Happiness Through Bilateral Netting

This chart shows that US Banks offset their exposure through “bilateral netting.” But the “Value at Risk” formulas on which these contracts are based, notes Contrary Investor, assumed 100% counterparty solvency and liquid markets, neither of which exist at this point in time. This chart in effect shows the potentially cascading consequences of defaults within the system.

The American International Group and Lehman Brothers collapses in September 2008 were especially important. Essentially, they threatened to destroy the “hedges” that other institutions had put on their various exposures.

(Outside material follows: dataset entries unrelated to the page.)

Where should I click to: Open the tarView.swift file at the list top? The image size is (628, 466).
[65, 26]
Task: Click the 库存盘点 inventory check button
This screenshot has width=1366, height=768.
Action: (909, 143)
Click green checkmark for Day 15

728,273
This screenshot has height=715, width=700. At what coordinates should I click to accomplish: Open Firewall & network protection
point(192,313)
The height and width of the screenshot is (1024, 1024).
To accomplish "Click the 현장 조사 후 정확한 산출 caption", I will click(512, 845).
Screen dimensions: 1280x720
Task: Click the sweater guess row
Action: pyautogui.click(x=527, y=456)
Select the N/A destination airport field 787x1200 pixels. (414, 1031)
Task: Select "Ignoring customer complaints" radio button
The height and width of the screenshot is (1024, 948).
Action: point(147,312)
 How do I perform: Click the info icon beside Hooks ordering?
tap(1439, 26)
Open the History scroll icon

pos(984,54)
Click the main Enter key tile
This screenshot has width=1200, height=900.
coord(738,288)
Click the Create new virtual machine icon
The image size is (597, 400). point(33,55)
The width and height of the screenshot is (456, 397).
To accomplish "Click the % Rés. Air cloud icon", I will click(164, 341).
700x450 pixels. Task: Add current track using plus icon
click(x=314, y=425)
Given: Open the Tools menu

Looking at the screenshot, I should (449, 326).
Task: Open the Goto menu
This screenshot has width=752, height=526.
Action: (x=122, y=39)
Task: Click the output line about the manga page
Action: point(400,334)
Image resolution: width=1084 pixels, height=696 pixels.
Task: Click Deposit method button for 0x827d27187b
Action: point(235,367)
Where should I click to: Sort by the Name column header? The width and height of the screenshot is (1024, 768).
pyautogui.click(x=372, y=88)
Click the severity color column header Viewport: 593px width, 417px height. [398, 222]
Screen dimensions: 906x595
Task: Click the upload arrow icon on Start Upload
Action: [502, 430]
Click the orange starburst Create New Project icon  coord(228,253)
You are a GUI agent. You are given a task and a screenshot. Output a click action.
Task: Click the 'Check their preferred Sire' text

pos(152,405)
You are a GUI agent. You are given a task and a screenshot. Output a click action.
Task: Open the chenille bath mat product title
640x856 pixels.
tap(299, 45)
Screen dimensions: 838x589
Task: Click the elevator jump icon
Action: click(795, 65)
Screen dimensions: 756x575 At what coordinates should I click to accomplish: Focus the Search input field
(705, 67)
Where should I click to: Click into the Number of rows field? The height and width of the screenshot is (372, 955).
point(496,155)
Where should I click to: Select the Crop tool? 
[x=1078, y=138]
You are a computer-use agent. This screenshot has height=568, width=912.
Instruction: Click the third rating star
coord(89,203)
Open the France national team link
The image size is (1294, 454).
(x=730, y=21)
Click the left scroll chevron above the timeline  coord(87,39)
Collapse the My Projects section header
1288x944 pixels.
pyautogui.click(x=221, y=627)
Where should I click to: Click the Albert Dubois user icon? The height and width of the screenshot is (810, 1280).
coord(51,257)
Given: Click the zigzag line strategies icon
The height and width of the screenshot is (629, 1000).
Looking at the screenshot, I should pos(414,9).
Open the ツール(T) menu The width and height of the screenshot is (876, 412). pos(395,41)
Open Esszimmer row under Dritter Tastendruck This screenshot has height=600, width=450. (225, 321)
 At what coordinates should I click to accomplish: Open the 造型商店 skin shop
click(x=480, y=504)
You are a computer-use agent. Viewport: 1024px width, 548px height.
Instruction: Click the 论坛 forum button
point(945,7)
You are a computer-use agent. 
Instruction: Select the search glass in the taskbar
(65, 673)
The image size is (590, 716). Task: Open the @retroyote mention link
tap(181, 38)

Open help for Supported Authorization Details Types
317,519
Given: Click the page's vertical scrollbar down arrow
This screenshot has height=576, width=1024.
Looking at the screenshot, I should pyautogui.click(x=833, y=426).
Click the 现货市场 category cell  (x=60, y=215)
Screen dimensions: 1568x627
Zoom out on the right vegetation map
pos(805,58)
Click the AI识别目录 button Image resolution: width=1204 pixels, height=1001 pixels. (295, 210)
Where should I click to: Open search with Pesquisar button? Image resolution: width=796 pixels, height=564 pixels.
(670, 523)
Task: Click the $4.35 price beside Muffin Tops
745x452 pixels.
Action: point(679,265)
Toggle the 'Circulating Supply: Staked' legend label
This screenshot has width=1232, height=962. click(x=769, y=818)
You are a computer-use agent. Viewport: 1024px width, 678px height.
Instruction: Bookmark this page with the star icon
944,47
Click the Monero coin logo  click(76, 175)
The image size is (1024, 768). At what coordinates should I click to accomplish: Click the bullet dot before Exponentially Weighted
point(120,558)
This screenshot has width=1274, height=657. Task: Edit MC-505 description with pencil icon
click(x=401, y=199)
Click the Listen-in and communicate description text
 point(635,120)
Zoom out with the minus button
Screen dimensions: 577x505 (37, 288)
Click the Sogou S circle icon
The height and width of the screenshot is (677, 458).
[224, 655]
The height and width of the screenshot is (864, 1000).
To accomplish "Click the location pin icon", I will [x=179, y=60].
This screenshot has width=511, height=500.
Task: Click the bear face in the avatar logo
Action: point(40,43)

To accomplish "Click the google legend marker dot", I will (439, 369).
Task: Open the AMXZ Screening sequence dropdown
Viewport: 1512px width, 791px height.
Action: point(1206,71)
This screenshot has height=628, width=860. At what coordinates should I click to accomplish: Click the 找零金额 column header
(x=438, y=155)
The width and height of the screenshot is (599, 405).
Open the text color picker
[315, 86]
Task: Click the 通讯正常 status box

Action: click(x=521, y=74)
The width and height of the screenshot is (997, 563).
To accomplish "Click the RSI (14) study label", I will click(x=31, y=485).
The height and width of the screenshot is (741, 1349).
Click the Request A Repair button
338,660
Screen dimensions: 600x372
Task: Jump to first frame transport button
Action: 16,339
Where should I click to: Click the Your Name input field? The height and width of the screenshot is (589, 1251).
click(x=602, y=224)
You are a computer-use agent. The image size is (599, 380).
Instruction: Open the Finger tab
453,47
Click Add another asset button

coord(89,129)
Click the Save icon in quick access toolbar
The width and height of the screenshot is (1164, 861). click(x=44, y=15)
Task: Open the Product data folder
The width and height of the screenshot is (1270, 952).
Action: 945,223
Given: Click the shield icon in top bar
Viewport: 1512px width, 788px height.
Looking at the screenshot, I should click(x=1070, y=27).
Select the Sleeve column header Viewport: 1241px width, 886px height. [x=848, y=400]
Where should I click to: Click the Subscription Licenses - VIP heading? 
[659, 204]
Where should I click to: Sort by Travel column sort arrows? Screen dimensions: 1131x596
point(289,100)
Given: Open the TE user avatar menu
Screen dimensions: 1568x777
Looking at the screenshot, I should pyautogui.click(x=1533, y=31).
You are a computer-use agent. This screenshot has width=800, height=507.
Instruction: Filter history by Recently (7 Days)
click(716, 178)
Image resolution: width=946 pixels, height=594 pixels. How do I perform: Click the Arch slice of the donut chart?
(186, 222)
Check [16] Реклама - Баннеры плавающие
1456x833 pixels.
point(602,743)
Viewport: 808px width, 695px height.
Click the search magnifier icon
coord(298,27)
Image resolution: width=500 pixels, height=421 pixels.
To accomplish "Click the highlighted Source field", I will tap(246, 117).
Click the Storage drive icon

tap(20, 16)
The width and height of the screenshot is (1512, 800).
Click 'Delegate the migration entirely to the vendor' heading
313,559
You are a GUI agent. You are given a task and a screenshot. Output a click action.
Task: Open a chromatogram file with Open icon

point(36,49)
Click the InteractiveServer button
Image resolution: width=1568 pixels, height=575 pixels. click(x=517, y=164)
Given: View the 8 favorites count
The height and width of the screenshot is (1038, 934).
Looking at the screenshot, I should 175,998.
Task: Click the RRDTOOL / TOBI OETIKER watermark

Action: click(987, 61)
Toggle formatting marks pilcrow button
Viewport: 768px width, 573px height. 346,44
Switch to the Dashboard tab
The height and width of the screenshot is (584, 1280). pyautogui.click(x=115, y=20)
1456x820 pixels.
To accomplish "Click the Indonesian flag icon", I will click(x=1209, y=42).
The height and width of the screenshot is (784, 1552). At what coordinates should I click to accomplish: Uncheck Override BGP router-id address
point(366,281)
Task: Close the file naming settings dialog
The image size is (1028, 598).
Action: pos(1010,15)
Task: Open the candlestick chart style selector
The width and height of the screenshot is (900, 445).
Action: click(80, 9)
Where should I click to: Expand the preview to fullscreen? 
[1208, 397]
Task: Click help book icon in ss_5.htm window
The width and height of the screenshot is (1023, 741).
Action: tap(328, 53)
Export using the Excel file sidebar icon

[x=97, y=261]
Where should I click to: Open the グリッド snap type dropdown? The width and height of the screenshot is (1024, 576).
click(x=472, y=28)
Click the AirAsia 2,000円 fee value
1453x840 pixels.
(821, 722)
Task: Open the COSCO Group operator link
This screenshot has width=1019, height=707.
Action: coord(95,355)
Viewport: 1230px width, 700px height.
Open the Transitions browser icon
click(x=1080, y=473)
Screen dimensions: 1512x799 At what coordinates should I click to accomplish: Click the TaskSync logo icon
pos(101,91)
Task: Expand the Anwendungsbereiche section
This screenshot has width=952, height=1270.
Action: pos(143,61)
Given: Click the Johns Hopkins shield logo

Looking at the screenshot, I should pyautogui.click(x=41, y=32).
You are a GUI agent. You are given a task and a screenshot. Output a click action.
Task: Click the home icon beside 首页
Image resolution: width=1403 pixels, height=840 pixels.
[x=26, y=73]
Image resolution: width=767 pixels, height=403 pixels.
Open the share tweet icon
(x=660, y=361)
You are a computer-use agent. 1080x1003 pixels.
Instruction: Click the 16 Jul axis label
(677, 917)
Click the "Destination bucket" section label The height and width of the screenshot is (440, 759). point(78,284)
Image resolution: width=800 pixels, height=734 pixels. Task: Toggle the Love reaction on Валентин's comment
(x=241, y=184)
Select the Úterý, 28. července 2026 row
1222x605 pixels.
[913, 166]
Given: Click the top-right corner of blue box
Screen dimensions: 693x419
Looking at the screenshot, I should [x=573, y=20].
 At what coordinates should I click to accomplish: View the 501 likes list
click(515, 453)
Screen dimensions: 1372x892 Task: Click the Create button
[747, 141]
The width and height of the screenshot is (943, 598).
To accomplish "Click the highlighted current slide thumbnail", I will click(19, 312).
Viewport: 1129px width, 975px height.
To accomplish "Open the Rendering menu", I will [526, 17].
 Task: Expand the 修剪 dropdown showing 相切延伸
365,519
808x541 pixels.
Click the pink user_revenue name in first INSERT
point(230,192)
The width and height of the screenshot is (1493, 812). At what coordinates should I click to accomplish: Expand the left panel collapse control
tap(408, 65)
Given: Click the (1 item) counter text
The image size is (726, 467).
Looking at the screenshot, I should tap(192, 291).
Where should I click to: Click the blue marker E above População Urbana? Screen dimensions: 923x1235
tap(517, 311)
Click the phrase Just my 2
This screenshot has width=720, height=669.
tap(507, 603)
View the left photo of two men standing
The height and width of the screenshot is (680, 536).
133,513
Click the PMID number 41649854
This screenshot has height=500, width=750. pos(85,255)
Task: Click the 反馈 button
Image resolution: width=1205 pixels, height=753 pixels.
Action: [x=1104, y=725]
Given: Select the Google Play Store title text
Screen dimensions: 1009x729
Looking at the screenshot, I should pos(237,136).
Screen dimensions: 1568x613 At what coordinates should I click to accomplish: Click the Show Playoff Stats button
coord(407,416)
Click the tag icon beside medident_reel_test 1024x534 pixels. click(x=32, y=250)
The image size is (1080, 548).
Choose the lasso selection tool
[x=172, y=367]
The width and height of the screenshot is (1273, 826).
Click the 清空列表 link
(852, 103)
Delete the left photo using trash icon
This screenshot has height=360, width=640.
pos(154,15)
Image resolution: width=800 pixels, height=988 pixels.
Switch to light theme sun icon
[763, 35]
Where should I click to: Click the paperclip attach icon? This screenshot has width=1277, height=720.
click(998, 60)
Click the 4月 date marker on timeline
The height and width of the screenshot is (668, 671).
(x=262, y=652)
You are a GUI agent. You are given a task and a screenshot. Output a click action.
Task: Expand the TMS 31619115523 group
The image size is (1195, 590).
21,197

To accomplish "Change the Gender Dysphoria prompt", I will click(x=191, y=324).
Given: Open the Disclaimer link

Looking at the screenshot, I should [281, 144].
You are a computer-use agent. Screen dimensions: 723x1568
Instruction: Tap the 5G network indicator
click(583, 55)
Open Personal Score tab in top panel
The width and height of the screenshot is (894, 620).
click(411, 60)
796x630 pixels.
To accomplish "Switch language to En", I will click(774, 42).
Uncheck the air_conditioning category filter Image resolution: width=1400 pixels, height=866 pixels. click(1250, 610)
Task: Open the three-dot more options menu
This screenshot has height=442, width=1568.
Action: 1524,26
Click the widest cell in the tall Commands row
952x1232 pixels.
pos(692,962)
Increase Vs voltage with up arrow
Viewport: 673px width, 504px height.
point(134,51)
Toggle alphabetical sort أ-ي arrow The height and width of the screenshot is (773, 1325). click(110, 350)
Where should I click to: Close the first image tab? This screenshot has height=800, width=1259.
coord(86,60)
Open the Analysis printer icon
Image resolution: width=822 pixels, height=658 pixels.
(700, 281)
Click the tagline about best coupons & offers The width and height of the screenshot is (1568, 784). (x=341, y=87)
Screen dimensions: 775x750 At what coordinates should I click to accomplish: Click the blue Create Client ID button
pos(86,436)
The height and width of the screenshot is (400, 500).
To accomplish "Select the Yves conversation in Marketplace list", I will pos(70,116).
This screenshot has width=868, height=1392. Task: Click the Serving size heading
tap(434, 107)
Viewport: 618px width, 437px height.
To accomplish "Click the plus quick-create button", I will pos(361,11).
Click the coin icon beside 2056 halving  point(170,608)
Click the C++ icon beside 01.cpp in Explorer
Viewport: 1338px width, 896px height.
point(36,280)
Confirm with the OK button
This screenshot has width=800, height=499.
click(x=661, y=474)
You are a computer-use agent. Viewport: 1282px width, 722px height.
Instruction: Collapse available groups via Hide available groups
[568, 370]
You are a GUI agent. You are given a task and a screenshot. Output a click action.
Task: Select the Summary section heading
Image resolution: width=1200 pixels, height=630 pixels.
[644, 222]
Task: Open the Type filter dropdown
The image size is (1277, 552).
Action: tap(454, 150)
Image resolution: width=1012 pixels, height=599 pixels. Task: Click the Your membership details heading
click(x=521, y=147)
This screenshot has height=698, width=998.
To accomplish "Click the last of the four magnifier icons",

How big is this "counterparty risk?" That is not clear. The settlements from the workout over the Lehman bankruptcy seemed to cheer the markets as not as bad as had been feared, but the whole thing is a vast swamp of which the extant public information is extremely limited.

This "transparency" question is in basic ways the most damnable aspect of the entire thing. The utter lack of any transparency is a vast satire on the many lectures given, to Asians and others, by American financial leaders for the past ten years and more. Think of the pious political or religious leader caught in flagrante delicto, and you will have acquired a clear picture of the moral significance of the financial crisis. Except it's a lot worse, being in the realm of calamitous consequences to the public good, both here and abroad.

Despite continued paeans to transparency, pledged by both Bernanke and Paulson in congressional testimony, the Federal Reserve, notes James Quinn, "has since withheld the names of all financial institutions that have borrowed from the Fed - and will not reveal the collateral that they have put up for those loans. Bloomberg News has sued the Fed under the Freedom of Information Act to force it to reveal where $2.2 trillion of taxpayer money has gone. The Bloomberg lawsuit argues that the collateral lists 'are central to understanding and assessing the government's response to the most cataclysmic financial crisis in America since the Great Depression.'"

Ha! $2.2 trillion! That seems a bit dated now! As of November 24 Bloomberg totes up the guarantees at over $7 trillion. Barry Ritholtz sees it going to $10 trillion. About the collateral behind these public guarantees, for which the taxpayer is on the hook, we get bland assurances but no information. The trenchant Willem Buiter makes the case here against Bernanke's transparently weak justifications for total secrecy. "This form of Publikumsbeschimpfung by the central banks is simply not acceptable in a democratic society."